OBJECTIVE => Count the data lines that contain the string "Given". Matching is case-sensitive, and the output is the count alone.

[START OF SUPPLIED DATA]

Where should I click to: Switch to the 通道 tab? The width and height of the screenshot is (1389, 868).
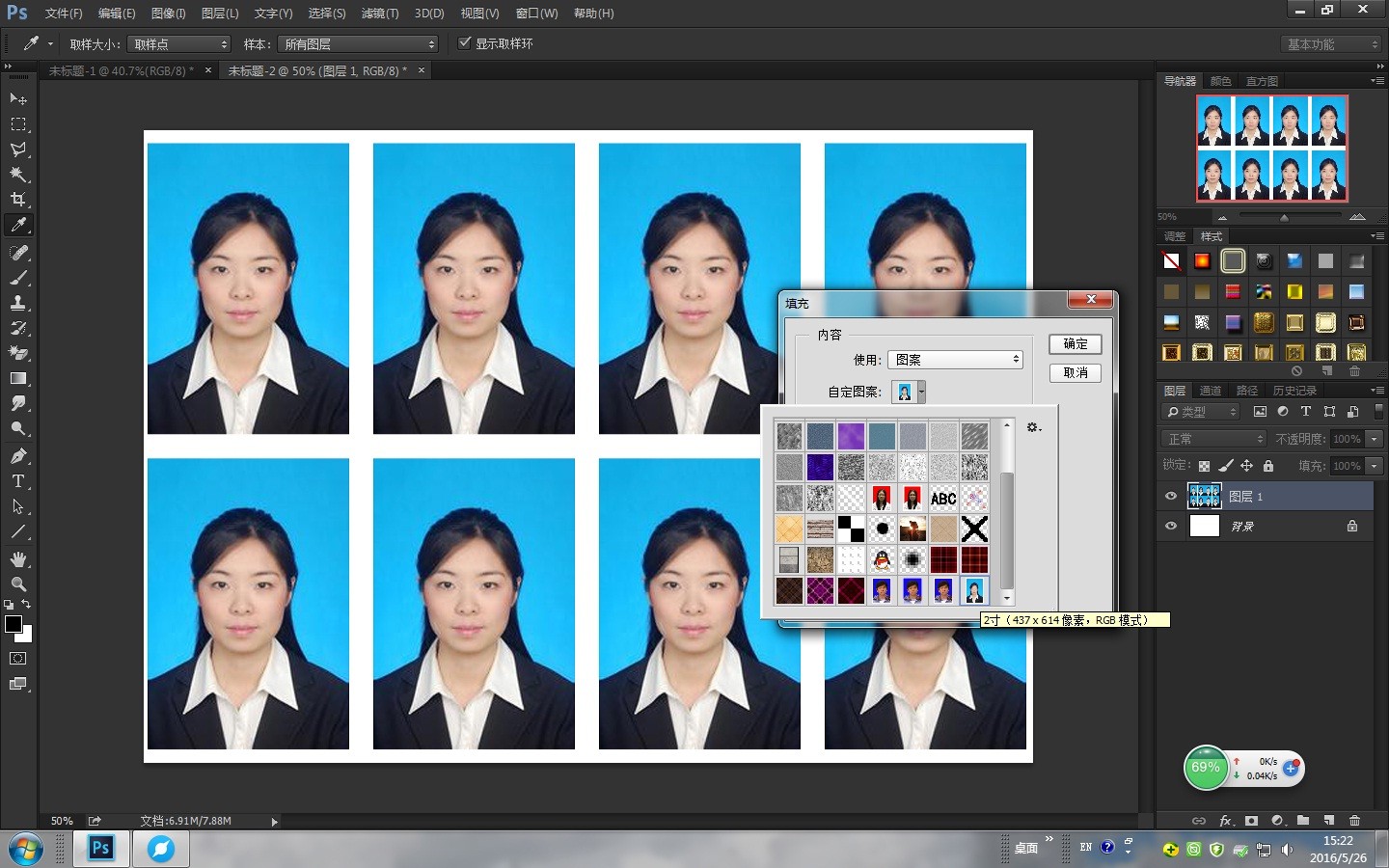coord(1210,391)
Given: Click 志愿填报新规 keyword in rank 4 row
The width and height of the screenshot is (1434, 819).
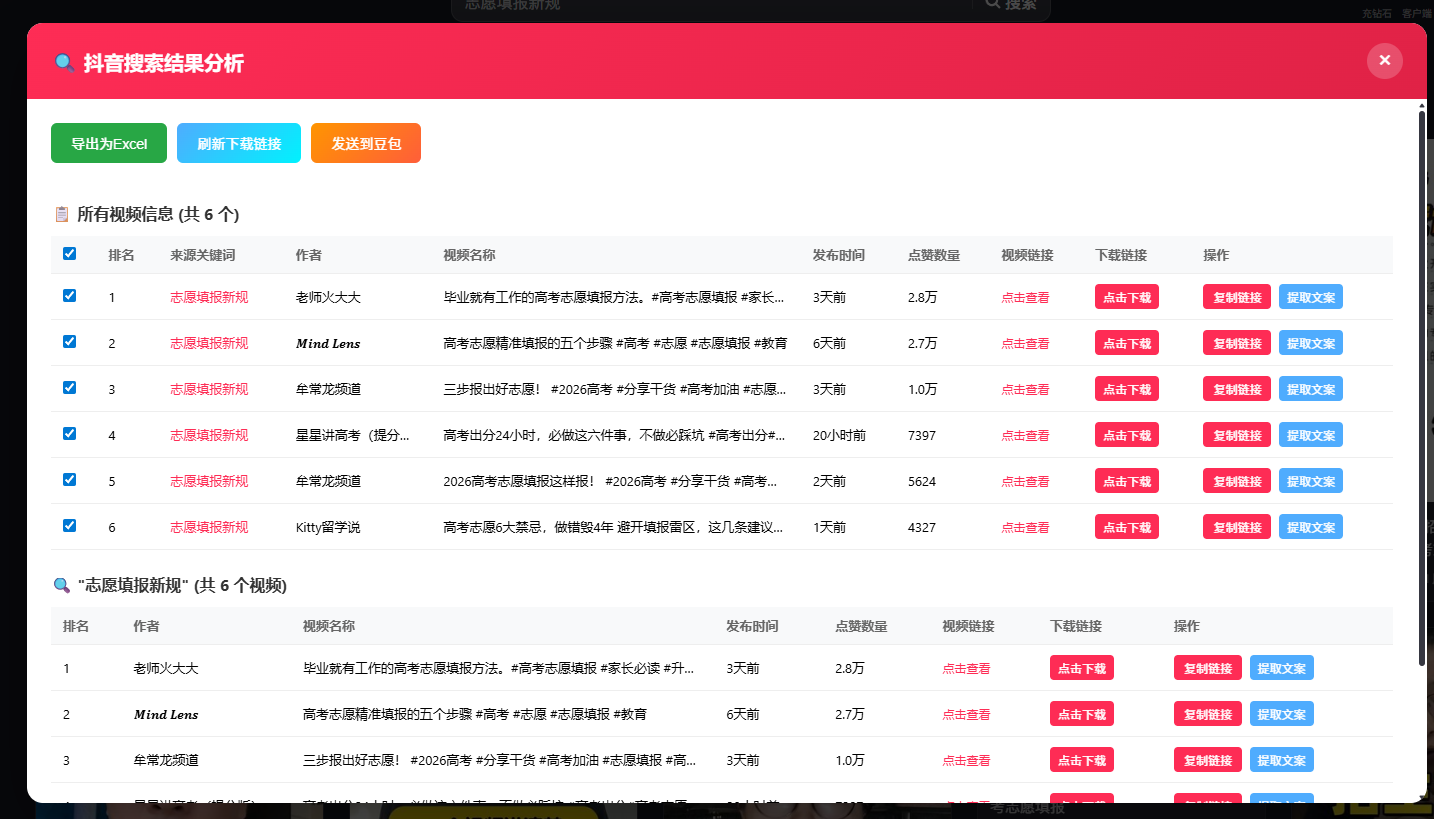Looking at the screenshot, I should click(x=209, y=435).
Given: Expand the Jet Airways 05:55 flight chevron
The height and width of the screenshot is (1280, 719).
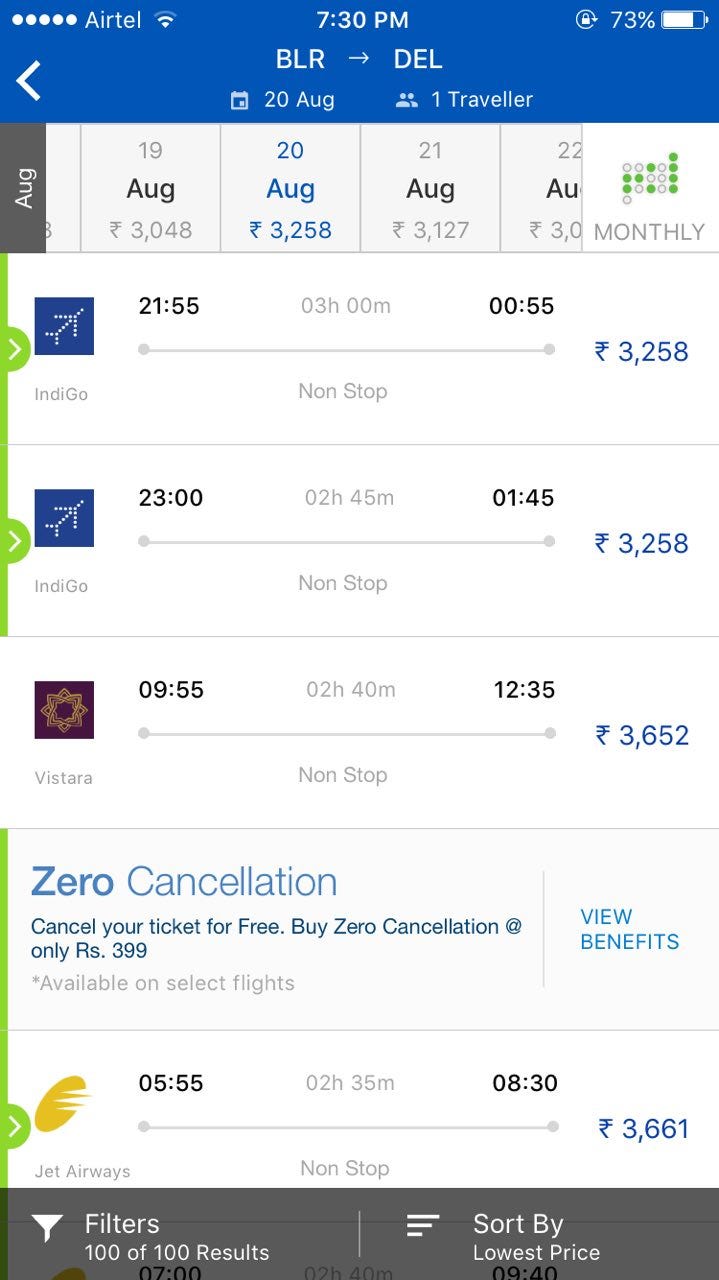Looking at the screenshot, I should click(14, 1127).
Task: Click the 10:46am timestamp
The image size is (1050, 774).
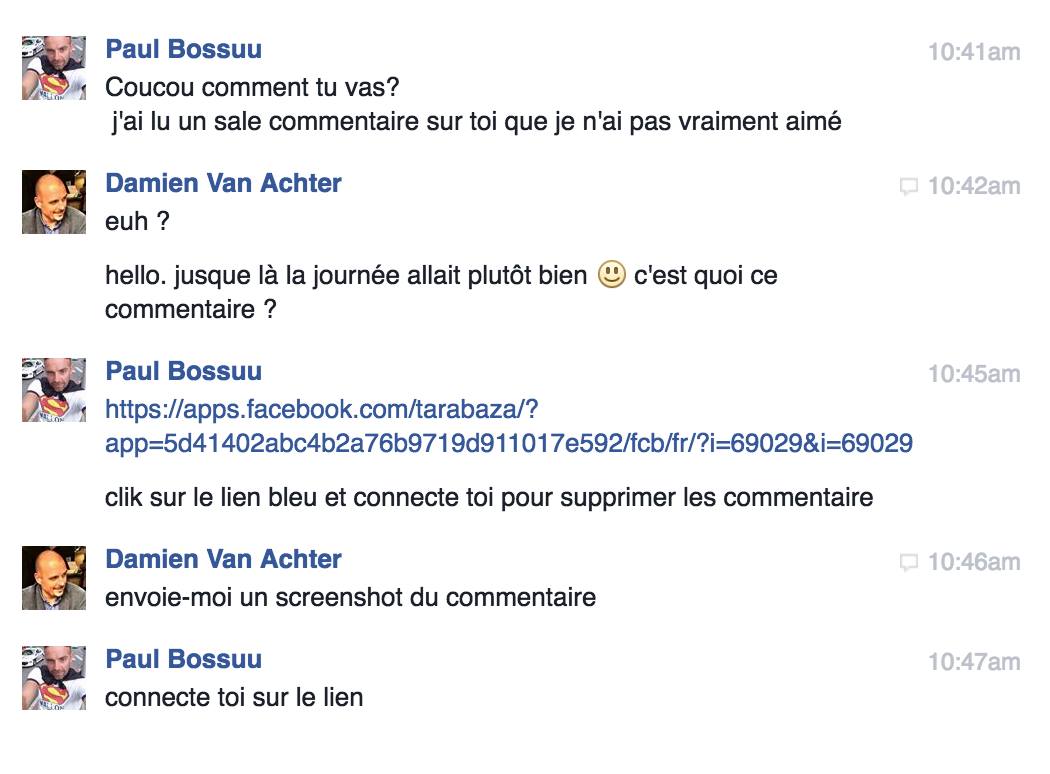Action: (x=973, y=562)
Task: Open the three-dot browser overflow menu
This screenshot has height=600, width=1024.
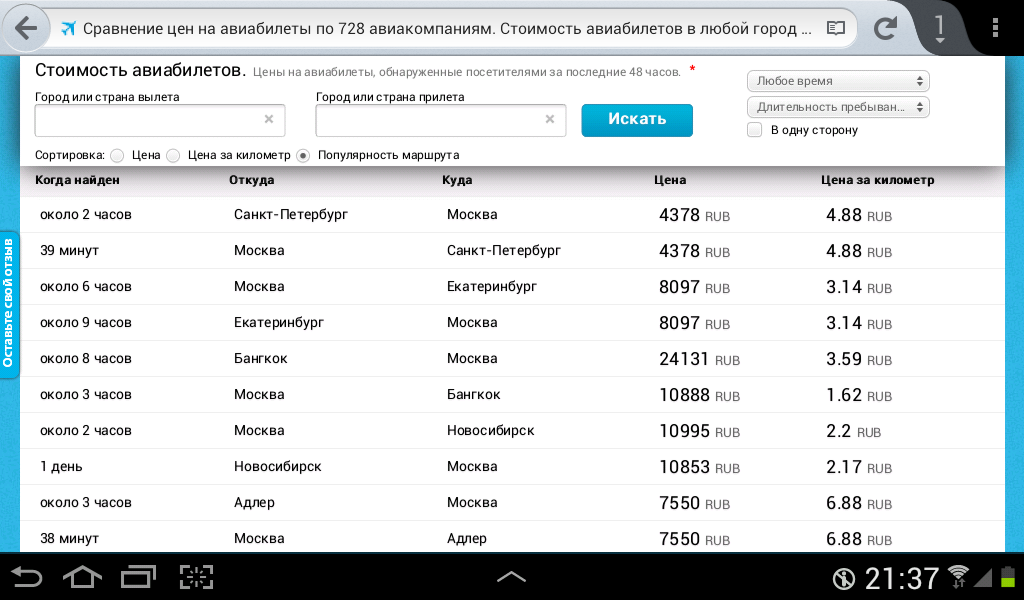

[END OF SUPPLIED DATA]

RESULT OF THE TASK => 2